IDH1 Mutation Detection in ctDNA and Association with Clinical Response in Patients with Advanced iCCA from Phase 3 ClarIDHy

Conference Correspondent

Mutations in IDH1 are detected in approximately 13% of patients with intrahepatic cholangiocarcinoma (iCCA). ClarIDHy was a global, phase 3, double-blind study in previously treated patients with advanced mutated IDH1 iCCA.1 ClarIDHy tested ivosidenib, a first-in-class, oral inhibitor of the mutant IDH1 (mIDH1) protein versus placebo in previously treated patients. Ivosidenib demonstrated an improvement in progression-free survival (PFS) versus placebo (hazard ratio, 0.37; P <.001).2 Feasibility of mIDH1 detection in plasma circulating tumor cells (ctDNA) from patients with iCCA was demonstrated in this study and was highly concordant with mutation status in tumor tissue. This analysis was extended to the larger patient cohort from ClarIDHy, and longitudinal mIDH1 detection from ctDNA was assessed and correlated with clinical response.

Formalin-fixed, paraffin-embedded tissues were used to analyze for confirmation of mIDH1 detection. Pretreatment plasma samples from all patients were collected, and longitudinal samples from patients enrolled were obtained on day 1 of each treatment cycle. mIDH1 detection in plasma ctDNA and tissue was concordant in 92% (193/210) of samples screened. Longitudinal analysis with biomarker data available as of January 2020 demonstrated IDH1-MC in plasma from 10 ivosidenib-treated patients with PFS ≥2.7 months (n = 36) versus 0 patients with PFS <2.7 months (n = 55).

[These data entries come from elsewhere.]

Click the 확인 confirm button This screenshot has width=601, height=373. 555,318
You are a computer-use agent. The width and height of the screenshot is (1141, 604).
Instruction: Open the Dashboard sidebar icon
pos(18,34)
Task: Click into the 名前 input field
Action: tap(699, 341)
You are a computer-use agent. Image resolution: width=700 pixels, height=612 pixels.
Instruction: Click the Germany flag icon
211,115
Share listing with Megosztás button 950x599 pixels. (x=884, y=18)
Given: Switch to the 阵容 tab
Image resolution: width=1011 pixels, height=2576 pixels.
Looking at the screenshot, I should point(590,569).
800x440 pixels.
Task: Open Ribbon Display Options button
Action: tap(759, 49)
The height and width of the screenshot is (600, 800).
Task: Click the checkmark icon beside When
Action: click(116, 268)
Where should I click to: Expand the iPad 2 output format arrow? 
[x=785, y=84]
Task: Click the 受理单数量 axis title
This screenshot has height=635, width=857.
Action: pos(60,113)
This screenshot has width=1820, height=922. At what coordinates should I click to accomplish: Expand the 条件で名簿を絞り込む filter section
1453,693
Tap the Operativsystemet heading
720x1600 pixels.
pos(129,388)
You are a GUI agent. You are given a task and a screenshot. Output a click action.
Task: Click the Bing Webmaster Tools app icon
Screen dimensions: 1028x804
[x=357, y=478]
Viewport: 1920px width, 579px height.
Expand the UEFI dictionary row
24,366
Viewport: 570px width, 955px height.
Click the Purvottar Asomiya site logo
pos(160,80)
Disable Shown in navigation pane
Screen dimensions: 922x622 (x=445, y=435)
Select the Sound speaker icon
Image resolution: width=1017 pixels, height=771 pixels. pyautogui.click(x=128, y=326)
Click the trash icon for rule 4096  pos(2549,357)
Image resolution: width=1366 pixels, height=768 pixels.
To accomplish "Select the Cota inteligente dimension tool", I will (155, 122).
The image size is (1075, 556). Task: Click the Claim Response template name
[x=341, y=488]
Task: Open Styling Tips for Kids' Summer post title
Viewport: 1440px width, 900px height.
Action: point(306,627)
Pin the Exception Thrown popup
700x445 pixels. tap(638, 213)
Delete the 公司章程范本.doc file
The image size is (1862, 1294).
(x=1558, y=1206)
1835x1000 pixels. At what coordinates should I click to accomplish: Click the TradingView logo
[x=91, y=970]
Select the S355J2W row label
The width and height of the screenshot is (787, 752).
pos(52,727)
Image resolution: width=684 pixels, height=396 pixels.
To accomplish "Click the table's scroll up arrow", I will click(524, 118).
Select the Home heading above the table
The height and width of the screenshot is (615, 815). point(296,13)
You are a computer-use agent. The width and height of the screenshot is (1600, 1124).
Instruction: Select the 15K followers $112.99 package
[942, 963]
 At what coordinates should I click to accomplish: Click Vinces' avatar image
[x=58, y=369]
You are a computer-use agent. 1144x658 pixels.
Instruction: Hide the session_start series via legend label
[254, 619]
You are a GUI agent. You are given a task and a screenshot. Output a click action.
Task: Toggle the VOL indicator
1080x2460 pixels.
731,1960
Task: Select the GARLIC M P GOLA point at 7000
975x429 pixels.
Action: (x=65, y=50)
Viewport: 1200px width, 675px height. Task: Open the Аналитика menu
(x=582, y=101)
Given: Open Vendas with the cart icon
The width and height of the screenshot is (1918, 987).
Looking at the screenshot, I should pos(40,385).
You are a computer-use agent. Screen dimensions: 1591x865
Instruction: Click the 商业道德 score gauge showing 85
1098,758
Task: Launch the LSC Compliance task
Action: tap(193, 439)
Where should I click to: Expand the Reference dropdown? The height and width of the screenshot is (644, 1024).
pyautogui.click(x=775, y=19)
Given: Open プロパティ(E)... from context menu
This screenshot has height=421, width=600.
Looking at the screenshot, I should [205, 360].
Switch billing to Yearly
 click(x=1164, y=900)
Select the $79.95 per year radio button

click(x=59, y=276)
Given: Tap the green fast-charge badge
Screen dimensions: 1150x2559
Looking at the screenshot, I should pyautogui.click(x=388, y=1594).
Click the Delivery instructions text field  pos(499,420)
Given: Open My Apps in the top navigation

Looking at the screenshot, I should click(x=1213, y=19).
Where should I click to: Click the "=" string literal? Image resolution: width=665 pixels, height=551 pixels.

The authors concluded that the feasibility of mIDH1 detection in plasma ctDNA from patients with iCCA was demonstrated and was highly concordant with mutation status in tumor tissue. ClinicalTrials.gov number NCT02989857.

References

  1. Aguado E, et al. ASCO 2020. Abstract 4576.
  2. Abou-Alfa G, et al. Ann Oncol. 2019;30(suppl_5):v851-v934.